:: Page extract

Bridge over the Orio river

Guipúzcoa, España

Structural typology: BUILDIINGS
Date: October, 2012
Scope: detailed design

The bridge which crosses the Orio River employs a hybrid support system combining suspension with cable-stayed. The aim of such a system is to decrease the height of the piers and to create a structure which is less aggressive with the surrounding scenery and at the same time, lowering the costs of a traditional suspension bridge construction. The bridge has a main 170.0m span with 60.0m compensation spans which more than cover the boat race channel.

The transversal cross-section has a useful width of 24.0m which accommodates two 3.0m pavements, two 7.5m road lanes, two 0.50 spaces to house the guard rails and a 2.0m central reservation where the mast-like pylons from the pier may pass through.

The piers employ high-resistance reinforced concrete. They are conical in shape and taper upwards from the base to the underbelly of the deck where they take on a regular 2.0m diameter to the pylon head. The head is capped off in steel and houses the bracket which anchors the cable stays and the saddle for the main suspension cables. Each pier is founded on eight 2.0m diameter piles which are embedded in the subjacent marls level. The pile-cap is placed below the river bed level so as not to be visible at low tide.

The suspension system consists of four cables situated in the axis of the transversal section which allows the placement of pairs of hangers set 5.0m apart, which hold up the deck in its central area. The system is completed with 6 pairs of cable stays situated on each side of the pylons which stay this part of the structure.

The deck is composite, having a transversal cross-section with a closed core made up of two 4.5m wide cells and a 1.65m axial height. On top of the metal section a light 0.20m deep concrete slab is placed which receives the road finish and pedestrian walkways. Transversally every 2.5m, transversal webs are placed, which receive on the upper chord both the loads derived from the slab and the stay or suspension system.

The abutments act as counterweights against the vertical forces imposed by the main cables which are anchored horizontally on the deck, and for this reason they are therefore solid reinforced elements. The abutment on the right bank has been projected to have a triangular format and that one of its faces runs parallel to the riverside. Adjacent to the abutment, shallow embankment walling has been constructed which allows the integration into the surrounding landscape.

::::
:: Records shown

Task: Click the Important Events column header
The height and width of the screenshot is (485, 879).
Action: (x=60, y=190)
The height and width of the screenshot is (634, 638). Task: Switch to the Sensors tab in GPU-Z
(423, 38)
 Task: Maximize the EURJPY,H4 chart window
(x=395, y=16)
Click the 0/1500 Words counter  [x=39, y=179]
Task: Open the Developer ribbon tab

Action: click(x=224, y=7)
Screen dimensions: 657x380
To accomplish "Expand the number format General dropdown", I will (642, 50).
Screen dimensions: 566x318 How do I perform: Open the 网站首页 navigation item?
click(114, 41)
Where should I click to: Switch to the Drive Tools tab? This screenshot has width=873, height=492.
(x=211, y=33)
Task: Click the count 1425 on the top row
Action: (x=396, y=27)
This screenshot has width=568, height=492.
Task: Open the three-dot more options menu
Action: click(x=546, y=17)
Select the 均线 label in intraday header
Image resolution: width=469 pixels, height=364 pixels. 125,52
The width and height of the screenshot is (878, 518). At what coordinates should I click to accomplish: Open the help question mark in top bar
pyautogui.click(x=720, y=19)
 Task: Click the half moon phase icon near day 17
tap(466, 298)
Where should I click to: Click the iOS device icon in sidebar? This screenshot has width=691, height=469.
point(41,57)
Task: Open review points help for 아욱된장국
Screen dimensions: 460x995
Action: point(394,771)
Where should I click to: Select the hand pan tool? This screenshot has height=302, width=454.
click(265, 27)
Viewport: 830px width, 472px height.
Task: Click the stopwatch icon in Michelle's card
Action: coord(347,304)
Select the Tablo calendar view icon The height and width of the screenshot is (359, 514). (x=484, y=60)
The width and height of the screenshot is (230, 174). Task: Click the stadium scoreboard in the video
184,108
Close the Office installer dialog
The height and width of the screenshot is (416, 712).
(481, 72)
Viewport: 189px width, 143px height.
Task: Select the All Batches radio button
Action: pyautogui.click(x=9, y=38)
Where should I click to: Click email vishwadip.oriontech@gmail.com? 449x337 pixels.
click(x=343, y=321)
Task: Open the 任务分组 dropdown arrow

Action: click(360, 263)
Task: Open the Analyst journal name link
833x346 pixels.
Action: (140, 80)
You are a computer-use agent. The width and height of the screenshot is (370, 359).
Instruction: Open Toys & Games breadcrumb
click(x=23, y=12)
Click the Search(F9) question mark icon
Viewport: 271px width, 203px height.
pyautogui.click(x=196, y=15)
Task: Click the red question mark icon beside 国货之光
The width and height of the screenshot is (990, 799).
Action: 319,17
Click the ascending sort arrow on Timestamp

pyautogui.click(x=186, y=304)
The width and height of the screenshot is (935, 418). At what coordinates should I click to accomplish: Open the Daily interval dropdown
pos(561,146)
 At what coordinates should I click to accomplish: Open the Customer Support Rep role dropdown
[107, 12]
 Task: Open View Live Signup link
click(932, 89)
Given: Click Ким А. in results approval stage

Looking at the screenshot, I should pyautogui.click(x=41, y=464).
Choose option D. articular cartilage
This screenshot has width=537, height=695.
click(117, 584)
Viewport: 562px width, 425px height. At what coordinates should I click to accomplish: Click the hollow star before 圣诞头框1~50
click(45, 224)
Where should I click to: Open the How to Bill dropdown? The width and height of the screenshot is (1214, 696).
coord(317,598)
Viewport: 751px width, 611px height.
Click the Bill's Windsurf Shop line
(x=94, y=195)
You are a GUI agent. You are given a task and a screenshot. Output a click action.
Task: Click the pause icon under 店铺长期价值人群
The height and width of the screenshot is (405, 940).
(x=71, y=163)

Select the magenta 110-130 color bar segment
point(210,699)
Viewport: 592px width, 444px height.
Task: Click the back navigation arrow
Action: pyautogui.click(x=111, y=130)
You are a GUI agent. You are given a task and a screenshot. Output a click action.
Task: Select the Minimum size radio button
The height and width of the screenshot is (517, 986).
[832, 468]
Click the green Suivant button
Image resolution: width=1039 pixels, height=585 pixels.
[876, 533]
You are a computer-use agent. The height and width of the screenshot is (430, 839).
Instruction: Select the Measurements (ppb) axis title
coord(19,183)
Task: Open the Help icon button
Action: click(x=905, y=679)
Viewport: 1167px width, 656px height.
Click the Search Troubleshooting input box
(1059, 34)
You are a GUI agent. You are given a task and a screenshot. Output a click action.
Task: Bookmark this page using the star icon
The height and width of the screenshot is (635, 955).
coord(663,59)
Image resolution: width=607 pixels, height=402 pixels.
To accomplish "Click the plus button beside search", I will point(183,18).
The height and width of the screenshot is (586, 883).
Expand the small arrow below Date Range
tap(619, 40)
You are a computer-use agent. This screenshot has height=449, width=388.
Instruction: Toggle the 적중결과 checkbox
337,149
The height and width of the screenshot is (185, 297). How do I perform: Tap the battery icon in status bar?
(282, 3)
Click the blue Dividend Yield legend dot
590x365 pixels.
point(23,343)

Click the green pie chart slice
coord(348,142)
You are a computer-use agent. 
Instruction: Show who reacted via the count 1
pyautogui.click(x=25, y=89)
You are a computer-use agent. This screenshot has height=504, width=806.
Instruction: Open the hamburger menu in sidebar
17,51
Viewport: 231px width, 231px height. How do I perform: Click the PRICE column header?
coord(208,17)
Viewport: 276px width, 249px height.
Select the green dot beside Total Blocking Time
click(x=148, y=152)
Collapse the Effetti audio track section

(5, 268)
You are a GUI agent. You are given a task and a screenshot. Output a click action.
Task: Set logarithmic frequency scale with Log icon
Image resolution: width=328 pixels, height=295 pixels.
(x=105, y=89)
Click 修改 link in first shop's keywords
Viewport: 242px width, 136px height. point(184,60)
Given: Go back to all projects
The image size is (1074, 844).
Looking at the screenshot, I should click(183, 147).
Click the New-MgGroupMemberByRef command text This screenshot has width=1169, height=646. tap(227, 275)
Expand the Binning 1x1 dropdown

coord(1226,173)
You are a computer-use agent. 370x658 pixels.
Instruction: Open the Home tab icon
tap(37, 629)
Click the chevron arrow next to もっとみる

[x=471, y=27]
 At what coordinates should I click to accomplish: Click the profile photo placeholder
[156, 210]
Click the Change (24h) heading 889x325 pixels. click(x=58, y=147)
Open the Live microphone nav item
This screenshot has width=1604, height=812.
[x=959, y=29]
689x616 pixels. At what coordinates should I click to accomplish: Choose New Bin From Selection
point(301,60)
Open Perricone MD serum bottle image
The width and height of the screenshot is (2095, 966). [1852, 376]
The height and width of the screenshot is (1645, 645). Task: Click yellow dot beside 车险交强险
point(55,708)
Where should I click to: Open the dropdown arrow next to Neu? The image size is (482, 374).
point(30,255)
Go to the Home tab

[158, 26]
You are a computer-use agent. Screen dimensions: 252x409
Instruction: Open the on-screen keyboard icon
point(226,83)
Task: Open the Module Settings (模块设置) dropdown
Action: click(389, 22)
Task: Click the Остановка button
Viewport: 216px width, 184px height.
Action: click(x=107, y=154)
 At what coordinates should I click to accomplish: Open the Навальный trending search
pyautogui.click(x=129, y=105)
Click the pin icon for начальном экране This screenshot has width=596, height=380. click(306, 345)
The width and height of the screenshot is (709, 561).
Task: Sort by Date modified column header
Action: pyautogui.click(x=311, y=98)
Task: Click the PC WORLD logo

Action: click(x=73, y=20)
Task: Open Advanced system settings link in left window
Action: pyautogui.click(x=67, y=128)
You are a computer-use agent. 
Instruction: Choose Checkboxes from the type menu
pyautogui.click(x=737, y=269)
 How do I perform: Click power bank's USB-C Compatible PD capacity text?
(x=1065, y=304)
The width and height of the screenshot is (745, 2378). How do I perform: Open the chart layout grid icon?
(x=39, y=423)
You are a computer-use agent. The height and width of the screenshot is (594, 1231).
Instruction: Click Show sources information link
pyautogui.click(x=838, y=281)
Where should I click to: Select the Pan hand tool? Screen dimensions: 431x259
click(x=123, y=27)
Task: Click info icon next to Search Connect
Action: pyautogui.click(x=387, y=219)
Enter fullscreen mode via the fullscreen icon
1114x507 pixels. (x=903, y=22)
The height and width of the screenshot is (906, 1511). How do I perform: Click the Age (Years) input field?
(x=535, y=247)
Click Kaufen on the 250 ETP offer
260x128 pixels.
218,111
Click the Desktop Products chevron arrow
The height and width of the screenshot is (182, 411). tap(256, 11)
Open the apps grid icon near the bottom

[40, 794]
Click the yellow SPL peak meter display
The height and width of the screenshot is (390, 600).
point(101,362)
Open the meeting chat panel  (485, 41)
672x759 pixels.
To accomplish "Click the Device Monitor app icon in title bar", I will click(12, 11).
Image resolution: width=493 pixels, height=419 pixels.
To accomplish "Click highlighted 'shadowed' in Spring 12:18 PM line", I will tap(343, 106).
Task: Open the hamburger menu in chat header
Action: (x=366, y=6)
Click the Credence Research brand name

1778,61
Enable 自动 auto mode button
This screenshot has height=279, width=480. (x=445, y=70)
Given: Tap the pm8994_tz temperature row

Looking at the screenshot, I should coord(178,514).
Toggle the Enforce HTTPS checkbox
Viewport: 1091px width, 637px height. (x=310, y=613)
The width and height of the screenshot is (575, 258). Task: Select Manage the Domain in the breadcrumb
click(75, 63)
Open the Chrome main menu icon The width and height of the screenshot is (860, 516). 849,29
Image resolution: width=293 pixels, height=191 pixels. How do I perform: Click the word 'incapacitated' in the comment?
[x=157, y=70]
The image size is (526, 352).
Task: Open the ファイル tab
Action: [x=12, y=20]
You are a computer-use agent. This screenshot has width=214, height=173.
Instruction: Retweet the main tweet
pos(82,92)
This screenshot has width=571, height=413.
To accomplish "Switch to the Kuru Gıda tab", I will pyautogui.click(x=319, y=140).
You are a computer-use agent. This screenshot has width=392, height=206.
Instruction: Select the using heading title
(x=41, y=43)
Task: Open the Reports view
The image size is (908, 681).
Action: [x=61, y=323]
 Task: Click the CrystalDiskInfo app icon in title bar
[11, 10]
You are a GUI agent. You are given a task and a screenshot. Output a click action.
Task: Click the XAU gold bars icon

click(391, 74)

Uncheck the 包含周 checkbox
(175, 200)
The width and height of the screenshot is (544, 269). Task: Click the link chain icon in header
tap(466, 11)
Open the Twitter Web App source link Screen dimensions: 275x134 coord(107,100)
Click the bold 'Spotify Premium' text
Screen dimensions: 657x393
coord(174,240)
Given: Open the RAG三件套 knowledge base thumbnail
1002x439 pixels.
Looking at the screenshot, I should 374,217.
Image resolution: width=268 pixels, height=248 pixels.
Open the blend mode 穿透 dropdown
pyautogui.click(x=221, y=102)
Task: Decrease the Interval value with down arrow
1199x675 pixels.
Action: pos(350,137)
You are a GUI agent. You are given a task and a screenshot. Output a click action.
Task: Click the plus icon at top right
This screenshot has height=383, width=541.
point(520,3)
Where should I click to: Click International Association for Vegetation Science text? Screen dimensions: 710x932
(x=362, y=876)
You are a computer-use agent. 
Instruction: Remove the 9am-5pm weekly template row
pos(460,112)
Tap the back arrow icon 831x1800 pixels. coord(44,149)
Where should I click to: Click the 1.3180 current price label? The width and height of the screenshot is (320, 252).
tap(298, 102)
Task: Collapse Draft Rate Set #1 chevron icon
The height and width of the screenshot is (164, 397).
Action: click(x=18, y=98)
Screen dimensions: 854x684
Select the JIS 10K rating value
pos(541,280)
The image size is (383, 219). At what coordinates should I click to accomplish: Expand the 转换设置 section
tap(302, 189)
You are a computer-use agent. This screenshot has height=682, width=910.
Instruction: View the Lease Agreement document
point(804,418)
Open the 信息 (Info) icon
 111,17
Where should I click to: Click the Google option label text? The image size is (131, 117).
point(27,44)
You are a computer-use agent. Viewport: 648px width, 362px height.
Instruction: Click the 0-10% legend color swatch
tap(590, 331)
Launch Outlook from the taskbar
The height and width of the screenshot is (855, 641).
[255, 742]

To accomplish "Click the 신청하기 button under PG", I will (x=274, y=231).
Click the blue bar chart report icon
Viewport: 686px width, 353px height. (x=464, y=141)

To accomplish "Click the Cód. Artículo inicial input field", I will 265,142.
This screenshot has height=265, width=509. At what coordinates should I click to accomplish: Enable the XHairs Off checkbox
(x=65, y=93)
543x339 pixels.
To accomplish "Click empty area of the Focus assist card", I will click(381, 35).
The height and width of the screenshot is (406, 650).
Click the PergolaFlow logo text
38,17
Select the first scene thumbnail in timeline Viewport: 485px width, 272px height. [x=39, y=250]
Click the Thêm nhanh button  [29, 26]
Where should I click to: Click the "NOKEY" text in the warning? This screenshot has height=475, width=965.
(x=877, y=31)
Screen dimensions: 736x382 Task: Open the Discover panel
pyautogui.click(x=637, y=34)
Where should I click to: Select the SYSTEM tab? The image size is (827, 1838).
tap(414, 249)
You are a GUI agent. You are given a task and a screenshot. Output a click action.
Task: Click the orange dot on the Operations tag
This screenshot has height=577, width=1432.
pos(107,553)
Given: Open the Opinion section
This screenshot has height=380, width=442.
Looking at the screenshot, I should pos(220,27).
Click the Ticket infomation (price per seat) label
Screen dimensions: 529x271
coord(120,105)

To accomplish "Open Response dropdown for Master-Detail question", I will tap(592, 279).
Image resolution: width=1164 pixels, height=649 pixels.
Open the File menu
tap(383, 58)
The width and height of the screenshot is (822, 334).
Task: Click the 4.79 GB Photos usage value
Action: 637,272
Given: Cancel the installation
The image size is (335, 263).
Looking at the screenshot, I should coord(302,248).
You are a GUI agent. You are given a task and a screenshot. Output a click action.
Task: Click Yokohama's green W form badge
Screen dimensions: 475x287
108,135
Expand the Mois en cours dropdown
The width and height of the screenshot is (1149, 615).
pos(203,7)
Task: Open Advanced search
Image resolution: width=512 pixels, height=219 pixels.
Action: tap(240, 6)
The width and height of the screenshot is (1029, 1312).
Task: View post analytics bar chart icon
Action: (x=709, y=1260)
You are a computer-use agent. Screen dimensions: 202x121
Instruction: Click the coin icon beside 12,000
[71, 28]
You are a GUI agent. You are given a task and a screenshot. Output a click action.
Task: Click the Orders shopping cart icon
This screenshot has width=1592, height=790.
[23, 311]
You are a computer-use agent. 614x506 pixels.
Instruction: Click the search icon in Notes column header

::::

## What this exercise asks
1 - How would you render this sentence from the Orio bridge page in Spanish: "The piers employ high-resistance reinforced concrete."?
2 - Can you quote the Orio bridge page, starting with "Guipúzcoa, España" and going on through "boat race channel."?
3 - What aims does the Orio bridge page give for the hybrid support system that combines suspension with cable-stayed? List every one.

## Answers in order
1 - Las pilas emplean hormigón armado de alta resistencia.

2 -
Guipúzcoa, España

Structural typology: BUILDIINGS
Date: October, 2012
Scope: detailed design

The bridge which crosses the Orio River employs a hybrid support system combining suspension with cable-stayed. The aim of such a system is to decrease the height of the piers and to create a structure which is less aggressive with the surrounding scenery and at the same time, lowering the costs of a traditional suspension bridge construction. The bridge has a main 170.0m span with 60.0m compensation spans which more than cover the boat race channel.

3 -
- To decrease the height of the piers
- To create a structure that is less aggressive with the surrounding scenery
- To lower the costs of a traditional suspension bridge construction